Список заданий:
1. Что, согласно тексту, догадался сделать Конюхов и в чем он сумел убедить госструктуры?
2. Переведите на английский язык предложение из текста: «Ведь стронься чуть тектонический пласт бытия, и мы оказываемся совершенно другими.»
3. Извлеките из текста без изменений отрывок от слов "Или вот, другое, еще, пожалуй, похуже…" до слов "удаленность? От всего.".

Каждый знает, какая он сволочь и эгоист. Как он на самом деле протаскивает, не прямо, так косвенно, не деланьем, так неделаньем, – свои интересы. Вот только еще одно – правильно ли они в тупом умишке-сердчишке сформулированы? Ведь стронься чуть тектонический пласт бытия, и мы оказываемся совершенно другими. Некоторые даже прутся во глубину сибирских руд – молиться какому-то проходимцу и жить первобытной общиной посреди 21-го века. Феноменология поведения – это вообще круто. Как, например, Конюхов догадался плавать вокруг света, да еще сумел убедить в возможности такого финта все госструктуры? Ну, как там какой-нибудь французский преподаватель английского сел на велосипед и поехал от Москвы до самых до окраин и, пусть даже на самом краю, остался еще на полгода, – это еще более или менее укладывается в рамки Идеи-Затеи.

А с посвящением себя никчемного Чему-то Осмысленному или, с тем же успехом, Бессмысленному, но все равно с большой буквы, – с этим как быть?

Или вот, другое, еще, пожалуй, похуже… Что-то я последнее время замечаю, что если начать добросовестно думать о возможности реализации чьих бы то ни было действительно кровных интересов – обязательно надо, чтобы кто-то – поскорее бы умер. Ну, кто-то постоянно просто своим существованием – мешает гармонии существования целой группы прочих, или пусть даже одного, но более нам интересного. Господи! Прости мне ход моих мыслей. За что цепляться, Господи, при паническом восхождении духа из подобных низин? За кажущуюся безгрешность деток? За безоблачность горных вершин, за их безлюдность и принципиальную удаленность? От всего.

А горные тропы? По ним ведь пробираются и отнюдь не всегда со спортивными целями. Вот то, что дурные намерения гораздо ближе подбираются и честнее на первый взгляд формулируют подлинные цели, задачи и интересы – это как? То, что в них легче и веселее верить? Это почему? То, что острый ум, как скальпель, вскрывает главным образом гнойники? Да, мы мелко торжествуем, познавая зло, но даже если и радуемся сдуру, то уж никак не успокаиваемся.

(Исходные записи)
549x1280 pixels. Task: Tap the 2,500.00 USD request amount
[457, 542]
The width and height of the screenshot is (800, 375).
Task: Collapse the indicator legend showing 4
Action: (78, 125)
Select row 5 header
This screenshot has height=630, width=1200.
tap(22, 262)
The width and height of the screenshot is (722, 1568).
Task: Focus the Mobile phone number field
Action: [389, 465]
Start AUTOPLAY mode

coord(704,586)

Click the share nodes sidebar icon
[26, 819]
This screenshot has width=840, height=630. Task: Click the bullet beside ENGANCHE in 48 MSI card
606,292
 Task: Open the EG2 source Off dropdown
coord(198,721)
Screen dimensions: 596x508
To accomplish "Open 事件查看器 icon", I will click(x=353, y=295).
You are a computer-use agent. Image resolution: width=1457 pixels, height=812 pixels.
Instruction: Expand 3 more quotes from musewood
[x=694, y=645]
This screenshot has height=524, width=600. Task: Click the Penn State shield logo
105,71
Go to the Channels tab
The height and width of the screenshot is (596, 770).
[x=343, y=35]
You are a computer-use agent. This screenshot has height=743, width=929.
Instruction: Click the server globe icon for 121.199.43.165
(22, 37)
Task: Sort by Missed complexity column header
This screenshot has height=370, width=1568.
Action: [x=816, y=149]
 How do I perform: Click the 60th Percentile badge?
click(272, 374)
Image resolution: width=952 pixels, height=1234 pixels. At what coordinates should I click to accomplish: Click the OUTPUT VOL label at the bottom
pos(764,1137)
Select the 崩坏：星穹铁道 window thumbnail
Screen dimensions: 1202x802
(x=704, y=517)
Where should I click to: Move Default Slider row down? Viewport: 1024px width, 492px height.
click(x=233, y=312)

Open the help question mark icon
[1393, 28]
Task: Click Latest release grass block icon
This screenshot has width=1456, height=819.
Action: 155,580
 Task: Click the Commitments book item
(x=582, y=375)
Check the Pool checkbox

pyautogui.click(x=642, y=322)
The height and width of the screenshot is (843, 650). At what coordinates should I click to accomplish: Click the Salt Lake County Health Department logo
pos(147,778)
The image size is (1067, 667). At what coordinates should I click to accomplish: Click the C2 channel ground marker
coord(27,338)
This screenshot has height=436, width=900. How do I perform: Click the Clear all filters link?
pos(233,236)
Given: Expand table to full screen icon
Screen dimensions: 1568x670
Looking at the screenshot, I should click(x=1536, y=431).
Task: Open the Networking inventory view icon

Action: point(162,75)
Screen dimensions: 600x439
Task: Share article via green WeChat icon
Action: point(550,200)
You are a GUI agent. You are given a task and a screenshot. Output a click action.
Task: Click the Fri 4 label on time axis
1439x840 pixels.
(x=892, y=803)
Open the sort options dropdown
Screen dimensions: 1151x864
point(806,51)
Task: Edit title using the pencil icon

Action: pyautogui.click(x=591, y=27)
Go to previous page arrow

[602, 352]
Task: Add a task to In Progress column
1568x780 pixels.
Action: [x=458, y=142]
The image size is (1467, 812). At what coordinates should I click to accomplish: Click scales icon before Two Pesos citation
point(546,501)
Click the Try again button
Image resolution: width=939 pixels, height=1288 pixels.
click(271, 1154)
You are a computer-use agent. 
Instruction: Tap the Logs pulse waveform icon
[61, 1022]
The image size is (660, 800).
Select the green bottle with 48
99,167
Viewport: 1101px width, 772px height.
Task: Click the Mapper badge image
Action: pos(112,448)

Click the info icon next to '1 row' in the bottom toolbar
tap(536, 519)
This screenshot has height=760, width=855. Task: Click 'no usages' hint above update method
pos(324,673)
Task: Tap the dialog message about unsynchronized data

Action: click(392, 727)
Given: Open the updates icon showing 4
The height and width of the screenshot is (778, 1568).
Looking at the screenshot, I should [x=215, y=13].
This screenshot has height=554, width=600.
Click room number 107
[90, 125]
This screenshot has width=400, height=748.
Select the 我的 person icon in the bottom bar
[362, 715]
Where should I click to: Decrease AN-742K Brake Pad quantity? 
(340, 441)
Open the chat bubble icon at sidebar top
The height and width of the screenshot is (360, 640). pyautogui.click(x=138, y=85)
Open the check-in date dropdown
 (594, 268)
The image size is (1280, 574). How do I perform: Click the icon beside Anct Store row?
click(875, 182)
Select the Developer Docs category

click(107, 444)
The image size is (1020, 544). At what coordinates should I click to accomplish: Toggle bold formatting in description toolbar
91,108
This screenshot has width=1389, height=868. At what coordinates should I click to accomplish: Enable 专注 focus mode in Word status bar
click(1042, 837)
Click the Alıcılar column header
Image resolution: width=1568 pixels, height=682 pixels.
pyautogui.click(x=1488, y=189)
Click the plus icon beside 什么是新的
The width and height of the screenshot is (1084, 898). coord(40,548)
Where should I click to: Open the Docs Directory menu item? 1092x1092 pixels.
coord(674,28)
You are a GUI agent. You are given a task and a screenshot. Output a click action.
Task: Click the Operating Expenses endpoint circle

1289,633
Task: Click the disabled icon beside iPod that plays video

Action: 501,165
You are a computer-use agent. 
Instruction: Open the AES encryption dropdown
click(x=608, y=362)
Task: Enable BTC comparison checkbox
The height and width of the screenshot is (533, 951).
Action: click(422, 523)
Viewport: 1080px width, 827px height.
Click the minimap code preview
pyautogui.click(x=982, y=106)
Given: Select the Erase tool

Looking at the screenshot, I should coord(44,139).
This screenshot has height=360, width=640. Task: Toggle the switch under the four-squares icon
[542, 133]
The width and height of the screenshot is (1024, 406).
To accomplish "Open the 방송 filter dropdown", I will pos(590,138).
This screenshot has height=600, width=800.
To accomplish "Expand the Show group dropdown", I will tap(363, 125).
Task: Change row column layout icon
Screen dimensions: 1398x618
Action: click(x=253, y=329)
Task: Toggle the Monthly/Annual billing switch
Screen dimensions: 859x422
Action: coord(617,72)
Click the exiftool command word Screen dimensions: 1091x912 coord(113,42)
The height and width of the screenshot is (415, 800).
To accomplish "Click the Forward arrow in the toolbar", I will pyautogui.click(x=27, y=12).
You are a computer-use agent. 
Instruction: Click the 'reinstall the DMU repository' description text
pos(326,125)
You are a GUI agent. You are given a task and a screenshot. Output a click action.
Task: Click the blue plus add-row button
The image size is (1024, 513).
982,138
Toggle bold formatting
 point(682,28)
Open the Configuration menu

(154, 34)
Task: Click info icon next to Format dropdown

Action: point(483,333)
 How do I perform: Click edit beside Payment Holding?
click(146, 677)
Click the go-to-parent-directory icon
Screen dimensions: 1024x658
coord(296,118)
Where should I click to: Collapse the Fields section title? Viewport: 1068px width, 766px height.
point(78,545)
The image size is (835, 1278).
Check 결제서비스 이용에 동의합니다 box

Ответы:
1. Конюхов догадался плавать вокруг света и сумел убедить все госструктуры в возможности такого финта.

2. After all, if the tectonic layer of existence shifts even slightly, we turn out to be completely different.

3.
Или вот, другое, еще, пожалуй, похуже… Что-то я последнее время замечаю, что если начать добросовестно думать о возможности реализации чьих бы то ни было действительно кровных интересов – обязательно надо, чтобы кто-то – поскорее бы умер. Ну, кто-то постоянно просто своим существованием – мешает гармонии существования целой группы прочих, или пусть даже одного, но более нам интересного. Господи! Прости мне ход моих мыслей. За что цепляться, Господи, при паническом восхождении духа из подобных низин? За кажущуюся безгрешность деток? За безоблачность горных вершин, за их безлюдность и принципиальную удаленность? От всего.